He went on to say that he lived quite happily—yes, that was a true word, however strange it might sound—throughout 1941. Once he tried to enlist in the R.A.F. (he had always wanted to learn to fly), but there were difficulties about his citizenship. They didn’t worry about that in air raids, though. He liked the English very much, he said—much more than he had during his earlier period in London. But of course after Pearl Harbor he wanted to return to America. He reached New York in January 1942, an out-of-work and practically penniless mathematician, that which there is normally no more maladjusted person on earth. But for him, just then, his own country seemed a wonderful place. He tried again to enlist, and again in the Air Force, but to his surprise they found something wrong with his blood count—it was the first time in his life he had ever had to think of his body in a way that less fortunate people do all the time. The doctor heard where he had lived during recent years and suggested that he take things easy for a while, fatten up on sunshine, fresh air, and plenty of good food. But he had no money to idle any more, besides which, he wasn’t in any mood to idle in America. The only thing he could think of was to go back “home,” and home was North Dakota, where members of his family still lived. To his surprise he got quite a warm reception, which was just as well, because almost immediately his health broke down, the accumulated strains and stresses of many years exacting a sudden price.

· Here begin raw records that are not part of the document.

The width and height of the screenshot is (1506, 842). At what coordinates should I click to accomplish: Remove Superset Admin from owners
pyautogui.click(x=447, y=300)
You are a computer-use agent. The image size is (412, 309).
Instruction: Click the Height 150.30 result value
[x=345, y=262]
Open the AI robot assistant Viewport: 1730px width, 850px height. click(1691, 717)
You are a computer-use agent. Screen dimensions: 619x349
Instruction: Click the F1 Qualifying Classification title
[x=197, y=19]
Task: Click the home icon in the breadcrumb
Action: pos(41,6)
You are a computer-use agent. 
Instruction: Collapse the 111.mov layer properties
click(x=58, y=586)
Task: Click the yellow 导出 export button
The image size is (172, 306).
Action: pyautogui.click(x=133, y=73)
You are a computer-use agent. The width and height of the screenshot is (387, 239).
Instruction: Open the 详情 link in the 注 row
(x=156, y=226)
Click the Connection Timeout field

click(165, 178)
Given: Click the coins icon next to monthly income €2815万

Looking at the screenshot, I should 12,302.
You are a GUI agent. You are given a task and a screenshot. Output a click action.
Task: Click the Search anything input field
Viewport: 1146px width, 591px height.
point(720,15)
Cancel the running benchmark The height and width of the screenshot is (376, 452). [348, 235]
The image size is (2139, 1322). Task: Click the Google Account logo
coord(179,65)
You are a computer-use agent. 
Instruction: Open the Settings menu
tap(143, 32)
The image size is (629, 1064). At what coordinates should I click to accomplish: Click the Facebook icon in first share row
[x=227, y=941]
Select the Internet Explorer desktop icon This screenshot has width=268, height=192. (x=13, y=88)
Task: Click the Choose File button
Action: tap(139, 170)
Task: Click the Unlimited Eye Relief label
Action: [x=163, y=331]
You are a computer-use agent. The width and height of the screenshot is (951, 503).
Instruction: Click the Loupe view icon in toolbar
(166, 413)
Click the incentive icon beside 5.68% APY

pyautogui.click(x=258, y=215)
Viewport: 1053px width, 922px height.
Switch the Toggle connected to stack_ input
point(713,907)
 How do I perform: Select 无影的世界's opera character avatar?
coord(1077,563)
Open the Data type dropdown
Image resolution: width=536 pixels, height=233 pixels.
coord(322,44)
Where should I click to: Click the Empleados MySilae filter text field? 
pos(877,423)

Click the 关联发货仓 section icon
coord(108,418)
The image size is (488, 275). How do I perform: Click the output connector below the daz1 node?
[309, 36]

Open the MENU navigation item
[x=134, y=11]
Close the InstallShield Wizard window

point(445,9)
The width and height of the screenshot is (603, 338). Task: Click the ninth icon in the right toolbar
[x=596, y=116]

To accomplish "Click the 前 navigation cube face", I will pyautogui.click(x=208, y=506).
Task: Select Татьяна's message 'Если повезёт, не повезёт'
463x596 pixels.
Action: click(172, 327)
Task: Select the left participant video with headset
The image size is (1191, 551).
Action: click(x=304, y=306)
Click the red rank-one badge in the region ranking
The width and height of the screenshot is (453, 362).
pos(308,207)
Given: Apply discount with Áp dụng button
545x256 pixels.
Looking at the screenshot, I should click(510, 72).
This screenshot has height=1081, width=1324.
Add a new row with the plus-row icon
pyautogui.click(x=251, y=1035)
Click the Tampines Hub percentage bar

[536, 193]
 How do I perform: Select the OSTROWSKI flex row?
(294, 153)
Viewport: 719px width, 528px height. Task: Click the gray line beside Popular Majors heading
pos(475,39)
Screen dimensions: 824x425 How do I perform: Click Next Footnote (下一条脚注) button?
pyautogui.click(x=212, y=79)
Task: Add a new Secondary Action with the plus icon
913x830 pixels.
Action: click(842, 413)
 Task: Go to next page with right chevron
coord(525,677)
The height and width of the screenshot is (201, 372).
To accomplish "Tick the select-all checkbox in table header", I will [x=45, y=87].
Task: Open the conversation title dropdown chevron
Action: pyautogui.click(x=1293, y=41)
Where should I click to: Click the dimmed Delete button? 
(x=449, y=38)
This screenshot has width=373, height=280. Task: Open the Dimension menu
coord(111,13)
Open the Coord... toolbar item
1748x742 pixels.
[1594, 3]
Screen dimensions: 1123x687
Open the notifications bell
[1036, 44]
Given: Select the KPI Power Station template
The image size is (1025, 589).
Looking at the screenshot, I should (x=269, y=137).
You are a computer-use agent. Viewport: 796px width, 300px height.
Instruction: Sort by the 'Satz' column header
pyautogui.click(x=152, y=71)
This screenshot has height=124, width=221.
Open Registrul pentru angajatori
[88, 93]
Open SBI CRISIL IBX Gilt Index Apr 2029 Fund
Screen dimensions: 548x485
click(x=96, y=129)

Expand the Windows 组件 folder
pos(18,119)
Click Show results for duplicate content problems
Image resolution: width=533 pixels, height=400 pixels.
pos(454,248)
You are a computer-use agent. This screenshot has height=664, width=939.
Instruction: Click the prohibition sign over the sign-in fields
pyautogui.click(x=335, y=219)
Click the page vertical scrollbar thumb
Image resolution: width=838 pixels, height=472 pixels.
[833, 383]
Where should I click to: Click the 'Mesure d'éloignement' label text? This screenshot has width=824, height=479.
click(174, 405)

He said: “I don’t know what I’d have done if it hadn’t been a farm. When you’re ill on a farm people don’t bother much about you, they don’t fuss, they have their own work that can’t be neglected, and their contact with animals and animal ailments makes them very considerate yet also very practical. And then when you get better you can always find some little job that really helps them yet doesn’t tax you too much.”

“What really was the trouble—your trouble?”

“I suppose you’d call it a nervous breakdown. If I’d taken much notice of it I’d probably be having it still.”

“I’m not sure that you aren’t having it still.”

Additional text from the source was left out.